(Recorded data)
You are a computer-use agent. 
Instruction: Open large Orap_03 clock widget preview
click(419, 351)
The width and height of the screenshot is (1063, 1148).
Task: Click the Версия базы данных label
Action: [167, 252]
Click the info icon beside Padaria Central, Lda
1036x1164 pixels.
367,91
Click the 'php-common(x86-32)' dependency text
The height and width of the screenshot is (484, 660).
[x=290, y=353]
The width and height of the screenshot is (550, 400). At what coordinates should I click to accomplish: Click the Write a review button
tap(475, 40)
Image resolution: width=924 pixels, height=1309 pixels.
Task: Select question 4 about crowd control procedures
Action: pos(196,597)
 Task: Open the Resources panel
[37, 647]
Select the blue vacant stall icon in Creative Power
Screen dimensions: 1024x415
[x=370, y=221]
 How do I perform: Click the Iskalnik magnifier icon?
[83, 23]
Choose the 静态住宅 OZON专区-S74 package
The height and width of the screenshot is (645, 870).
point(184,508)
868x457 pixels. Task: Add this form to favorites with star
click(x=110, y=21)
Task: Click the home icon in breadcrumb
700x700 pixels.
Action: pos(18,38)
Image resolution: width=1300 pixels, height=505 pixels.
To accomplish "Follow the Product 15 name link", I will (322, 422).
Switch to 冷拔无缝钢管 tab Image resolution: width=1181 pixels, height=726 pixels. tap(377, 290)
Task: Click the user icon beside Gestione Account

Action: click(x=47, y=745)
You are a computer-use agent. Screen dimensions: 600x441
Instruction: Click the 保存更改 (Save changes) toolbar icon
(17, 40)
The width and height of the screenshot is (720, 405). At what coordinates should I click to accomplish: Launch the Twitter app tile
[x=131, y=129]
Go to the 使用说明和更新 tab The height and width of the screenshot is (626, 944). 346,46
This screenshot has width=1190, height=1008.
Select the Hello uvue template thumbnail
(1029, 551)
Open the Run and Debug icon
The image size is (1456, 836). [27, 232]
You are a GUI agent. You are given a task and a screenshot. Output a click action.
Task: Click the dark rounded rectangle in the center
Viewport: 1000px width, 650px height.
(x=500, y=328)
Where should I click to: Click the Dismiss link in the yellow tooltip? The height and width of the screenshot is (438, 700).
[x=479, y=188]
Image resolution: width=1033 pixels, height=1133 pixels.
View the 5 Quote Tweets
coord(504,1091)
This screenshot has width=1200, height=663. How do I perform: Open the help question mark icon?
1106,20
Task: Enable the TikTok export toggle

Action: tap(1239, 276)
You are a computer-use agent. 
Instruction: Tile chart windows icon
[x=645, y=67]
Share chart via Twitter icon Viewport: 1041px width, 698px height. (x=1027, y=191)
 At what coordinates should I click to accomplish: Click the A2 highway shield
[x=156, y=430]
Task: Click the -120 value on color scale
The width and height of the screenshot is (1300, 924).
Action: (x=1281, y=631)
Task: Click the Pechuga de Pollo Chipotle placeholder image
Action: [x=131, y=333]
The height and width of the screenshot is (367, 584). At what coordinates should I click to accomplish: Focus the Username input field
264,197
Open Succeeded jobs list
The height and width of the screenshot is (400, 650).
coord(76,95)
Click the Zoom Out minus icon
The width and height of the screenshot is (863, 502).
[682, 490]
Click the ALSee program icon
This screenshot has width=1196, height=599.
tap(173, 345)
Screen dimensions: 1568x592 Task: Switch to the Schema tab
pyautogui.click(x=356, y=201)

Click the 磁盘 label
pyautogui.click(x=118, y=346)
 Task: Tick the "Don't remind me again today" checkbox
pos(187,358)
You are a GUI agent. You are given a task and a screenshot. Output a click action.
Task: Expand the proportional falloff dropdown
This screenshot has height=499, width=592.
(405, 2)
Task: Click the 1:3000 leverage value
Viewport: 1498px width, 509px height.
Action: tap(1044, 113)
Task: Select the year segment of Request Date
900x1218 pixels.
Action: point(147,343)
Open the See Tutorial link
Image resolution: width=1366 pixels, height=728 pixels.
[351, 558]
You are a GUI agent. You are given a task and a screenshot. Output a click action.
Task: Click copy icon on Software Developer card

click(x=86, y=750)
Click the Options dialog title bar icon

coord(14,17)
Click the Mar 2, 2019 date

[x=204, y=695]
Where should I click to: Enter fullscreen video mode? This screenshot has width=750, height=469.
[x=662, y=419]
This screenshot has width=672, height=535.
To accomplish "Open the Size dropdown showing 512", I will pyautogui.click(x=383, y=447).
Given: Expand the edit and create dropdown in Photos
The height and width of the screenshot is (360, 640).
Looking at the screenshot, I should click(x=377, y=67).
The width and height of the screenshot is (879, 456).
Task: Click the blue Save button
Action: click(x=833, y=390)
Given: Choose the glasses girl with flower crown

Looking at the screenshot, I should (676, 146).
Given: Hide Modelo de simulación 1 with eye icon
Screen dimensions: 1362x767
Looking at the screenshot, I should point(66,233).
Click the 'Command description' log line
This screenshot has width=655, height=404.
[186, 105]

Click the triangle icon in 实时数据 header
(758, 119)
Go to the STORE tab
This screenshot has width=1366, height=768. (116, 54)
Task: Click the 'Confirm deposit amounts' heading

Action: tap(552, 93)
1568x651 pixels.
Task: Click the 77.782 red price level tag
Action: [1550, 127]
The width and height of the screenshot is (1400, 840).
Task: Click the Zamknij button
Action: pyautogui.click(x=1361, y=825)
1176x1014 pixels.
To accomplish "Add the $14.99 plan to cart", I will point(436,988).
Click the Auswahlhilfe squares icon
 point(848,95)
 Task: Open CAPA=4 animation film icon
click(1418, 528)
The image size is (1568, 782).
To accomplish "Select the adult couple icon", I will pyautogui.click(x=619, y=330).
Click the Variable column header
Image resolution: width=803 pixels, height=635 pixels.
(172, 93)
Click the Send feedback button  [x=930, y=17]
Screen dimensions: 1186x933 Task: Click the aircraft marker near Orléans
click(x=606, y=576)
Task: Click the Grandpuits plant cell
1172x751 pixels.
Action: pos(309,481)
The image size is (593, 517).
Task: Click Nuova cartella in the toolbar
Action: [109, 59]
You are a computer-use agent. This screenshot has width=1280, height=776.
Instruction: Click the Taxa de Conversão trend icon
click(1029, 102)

▶ [WORK TASK]: Using the records above, copy word for word the line with "The height and width of the screenshot is (360, 640).", the line with "1176x1014 pixels.", and every line between them.

▶ [SOLUTION TO THE PROBLEM]:
The height and width of the screenshot is (360, 640).
Looking at the screenshot, I should click(x=377, y=67).
The width and height of the screenshot is (879, 456).
Task: Click the blue Save button
Action: click(x=833, y=390)
Given: Choose the glasses girl with flower crown

Looking at the screenshot, I should (676, 146).
Given: Hide Modelo de simulación 1 with eye icon
Screen dimensions: 1362x767
Looking at the screenshot, I should point(66,233).
Click the 'Command description' log line
This screenshot has width=655, height=404.
[186, 105]

Click the triangle icon in 实时数据 header
(758, 119)
Go to the STORE tab
This screenshot has width=1366, height=768. (116, 54)
Task: Click the 'Confirm deposit amounts' heading

Action: tap(552, 93)
1568x651 pixels.
Task: Click the 77.782 red price level tag
Action: [1550, 127]
The width and height of the screenshot is (1400, 840).
Task: Click the Zamknij button
Action: pyautogui.click(x=1361, y=825)
1176x1014 pixels.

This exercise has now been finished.